Investigation of the cellular mechanism of inhibition of formyl-methionyl-leucyl-phenylalanine-induced superoxide anion generation in rat neutrophils by 2-benzyloxybenzaldehyde.

摘要

The inhibition of formyl-methionyl-leucyl-phenylalanine (fMLP)-induced superoxide anion (O2(.-)) generation by 2-benzyloxybenzaldehyde (CCY1a) was investigated in rat neutrophils, and the underlying mechanism of this inhibition was assessed. CCY1a concentration-dependently inhibited O2(.-) generation (IC(50)=18.5+/-4.3 microM). In cell-free systems, CCY1a failed to alter O2(.-) generation during dihydroxyfumaric acid autoxidation, in phorbol 12-myristate 13-acetate (PMA)-activated neutrophil particulate NADPH oxidase preparations, or during arachidonic acid-induced NADPH oxidase activation.
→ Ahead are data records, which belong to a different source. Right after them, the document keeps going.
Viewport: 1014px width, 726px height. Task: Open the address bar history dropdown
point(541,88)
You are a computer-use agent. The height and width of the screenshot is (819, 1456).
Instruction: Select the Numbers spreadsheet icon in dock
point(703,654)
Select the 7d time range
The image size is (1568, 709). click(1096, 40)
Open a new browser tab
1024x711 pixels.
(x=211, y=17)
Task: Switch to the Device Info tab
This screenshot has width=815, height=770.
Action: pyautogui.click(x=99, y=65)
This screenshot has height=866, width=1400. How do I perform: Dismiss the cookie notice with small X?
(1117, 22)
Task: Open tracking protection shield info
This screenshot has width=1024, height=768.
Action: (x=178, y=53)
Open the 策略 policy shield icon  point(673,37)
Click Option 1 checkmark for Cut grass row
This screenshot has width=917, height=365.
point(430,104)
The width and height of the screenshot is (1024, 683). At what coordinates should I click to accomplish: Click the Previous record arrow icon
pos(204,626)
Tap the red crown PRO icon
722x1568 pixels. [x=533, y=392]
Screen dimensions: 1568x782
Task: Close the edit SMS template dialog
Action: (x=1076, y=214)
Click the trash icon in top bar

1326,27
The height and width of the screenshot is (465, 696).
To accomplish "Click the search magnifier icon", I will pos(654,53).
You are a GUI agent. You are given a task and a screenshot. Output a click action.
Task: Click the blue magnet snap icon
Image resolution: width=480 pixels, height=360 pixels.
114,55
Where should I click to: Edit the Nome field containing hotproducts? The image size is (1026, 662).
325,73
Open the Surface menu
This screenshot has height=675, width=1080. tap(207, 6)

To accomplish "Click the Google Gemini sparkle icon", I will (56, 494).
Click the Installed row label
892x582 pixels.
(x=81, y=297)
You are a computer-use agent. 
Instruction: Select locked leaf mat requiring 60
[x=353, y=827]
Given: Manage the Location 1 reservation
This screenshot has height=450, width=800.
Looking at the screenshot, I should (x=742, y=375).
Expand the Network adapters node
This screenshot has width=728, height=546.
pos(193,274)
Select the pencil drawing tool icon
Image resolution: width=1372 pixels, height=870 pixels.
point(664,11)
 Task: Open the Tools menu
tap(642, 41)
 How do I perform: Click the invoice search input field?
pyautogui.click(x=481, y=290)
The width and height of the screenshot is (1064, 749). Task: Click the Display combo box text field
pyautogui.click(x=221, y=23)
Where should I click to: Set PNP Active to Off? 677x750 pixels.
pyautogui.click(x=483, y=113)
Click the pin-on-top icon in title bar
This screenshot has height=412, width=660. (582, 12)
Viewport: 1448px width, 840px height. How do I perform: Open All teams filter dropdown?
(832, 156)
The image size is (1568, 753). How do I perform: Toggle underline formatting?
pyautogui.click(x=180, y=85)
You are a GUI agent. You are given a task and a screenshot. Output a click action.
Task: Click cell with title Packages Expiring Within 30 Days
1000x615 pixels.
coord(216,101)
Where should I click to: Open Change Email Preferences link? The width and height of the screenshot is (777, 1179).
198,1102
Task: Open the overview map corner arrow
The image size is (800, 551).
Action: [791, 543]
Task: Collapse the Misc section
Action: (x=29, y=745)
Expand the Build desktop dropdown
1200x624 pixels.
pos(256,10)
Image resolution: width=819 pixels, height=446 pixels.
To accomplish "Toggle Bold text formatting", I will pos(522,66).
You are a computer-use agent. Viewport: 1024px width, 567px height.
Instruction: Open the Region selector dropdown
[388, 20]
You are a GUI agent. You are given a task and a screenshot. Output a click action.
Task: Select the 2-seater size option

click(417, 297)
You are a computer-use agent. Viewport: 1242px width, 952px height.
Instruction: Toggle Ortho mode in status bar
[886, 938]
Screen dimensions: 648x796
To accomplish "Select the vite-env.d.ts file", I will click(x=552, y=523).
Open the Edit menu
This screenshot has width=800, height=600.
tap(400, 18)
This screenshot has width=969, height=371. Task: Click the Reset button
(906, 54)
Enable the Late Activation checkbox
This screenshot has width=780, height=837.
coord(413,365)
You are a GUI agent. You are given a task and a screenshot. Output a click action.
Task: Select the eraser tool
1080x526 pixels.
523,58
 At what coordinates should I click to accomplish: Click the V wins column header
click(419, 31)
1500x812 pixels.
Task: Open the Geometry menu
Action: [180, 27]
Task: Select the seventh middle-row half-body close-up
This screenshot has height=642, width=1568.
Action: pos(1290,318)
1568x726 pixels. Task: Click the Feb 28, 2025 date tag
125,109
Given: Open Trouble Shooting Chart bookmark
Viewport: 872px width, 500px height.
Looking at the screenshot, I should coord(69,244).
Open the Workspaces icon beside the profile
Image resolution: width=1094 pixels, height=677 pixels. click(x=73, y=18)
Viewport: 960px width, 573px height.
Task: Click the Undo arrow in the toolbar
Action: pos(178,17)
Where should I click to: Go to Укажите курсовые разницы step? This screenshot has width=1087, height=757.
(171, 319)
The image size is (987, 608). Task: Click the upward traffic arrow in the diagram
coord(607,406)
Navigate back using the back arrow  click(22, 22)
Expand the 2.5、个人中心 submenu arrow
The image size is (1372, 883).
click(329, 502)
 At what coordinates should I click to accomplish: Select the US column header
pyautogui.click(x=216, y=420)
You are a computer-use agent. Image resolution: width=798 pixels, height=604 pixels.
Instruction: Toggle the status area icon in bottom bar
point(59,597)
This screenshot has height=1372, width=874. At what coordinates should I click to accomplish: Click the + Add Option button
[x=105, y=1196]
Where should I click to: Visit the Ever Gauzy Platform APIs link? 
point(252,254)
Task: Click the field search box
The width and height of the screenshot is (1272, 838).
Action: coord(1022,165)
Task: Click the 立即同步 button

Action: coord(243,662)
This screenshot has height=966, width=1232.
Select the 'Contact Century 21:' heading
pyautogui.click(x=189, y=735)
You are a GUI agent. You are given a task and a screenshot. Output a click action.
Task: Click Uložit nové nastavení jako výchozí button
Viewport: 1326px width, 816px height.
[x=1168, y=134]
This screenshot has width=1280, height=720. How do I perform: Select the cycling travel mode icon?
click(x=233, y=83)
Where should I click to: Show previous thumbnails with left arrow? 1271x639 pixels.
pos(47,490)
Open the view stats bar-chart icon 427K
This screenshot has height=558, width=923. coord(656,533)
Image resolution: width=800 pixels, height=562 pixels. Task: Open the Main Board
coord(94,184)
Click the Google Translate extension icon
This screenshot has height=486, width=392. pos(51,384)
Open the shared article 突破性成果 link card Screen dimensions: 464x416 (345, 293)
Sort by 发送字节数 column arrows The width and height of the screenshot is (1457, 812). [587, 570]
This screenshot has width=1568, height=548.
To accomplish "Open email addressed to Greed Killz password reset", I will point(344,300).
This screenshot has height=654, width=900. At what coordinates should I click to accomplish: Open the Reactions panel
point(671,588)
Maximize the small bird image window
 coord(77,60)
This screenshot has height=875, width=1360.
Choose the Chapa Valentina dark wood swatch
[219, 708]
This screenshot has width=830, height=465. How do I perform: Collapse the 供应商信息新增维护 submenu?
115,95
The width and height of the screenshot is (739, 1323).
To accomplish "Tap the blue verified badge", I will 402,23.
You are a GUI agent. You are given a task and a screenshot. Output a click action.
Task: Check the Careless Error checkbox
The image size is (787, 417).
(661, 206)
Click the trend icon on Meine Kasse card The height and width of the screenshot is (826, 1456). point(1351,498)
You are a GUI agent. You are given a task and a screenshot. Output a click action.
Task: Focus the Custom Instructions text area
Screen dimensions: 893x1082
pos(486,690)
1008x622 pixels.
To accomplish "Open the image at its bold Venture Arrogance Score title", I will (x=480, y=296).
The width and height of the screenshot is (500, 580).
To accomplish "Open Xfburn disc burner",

CCY1a increased cellular cyclic AMP (cAMP) levels in a time- and concentration-dependent manner, and this cAMP-elevating effect was inhibited by the adenylyl cyclase inhibitor 9-(tetrahydro-2'-furyl)adenine (SQ22536), adenosine deaminase (ADA), and the adenosine receptor antagonist 8-(p-sulfophenyl)theophylline. In neutrophils, inhibition of O2(.-) generation by CCY1a was partially reversed by the protein kinase A inhibitor (9R,10S,12S)-2,3,9,10,11,12-hexahydro-10-hydroxy-9-methyl-1-oxo-9,12-epoxy -1H-diindolo[1,2,3-fg:3',2',1'-kl]pyrrolo[3,4-l][1,6]benzodiazocine-10-car boxylic acid, hexyl ester (KT5720). CCY1a did not affect fMLP-induced p38 mitogen-activated protein kinase phosphorylation, but concentration-dependently attenuated the phosphorylation of extracellular signal-regulated kinase (ERK) and Akt (IC(50) about 31.3 and 19.4 microM, respectively). The plateau phase, but not the initial spike, of fMLP-induced [Ca2+](i) changes was inhibited by CCY1a in a concentration-dependent manner. CCY1a inhibition of Ca2+ entry, ERK, and Akt phosphorylation was not prevented by SQ22536 or ADA. fMLP-induced phospholipase D (PLD) activation was inhibited by CCY1a (IC(50)=13.9+/-2.0 microM). ADA and KT5720 did not prevent the inhibition of PLD activation by CCY1a. Collectively, these results indicate that the inhibition by CCY1a of fMLP-induced O2(.-) generation in rat neutrophils can probably be attributed to the increase incAMP levels, and to the blockade of Ca2+ entry, suppression of Akt, and PLD activation via cAMP-independent mechanisms.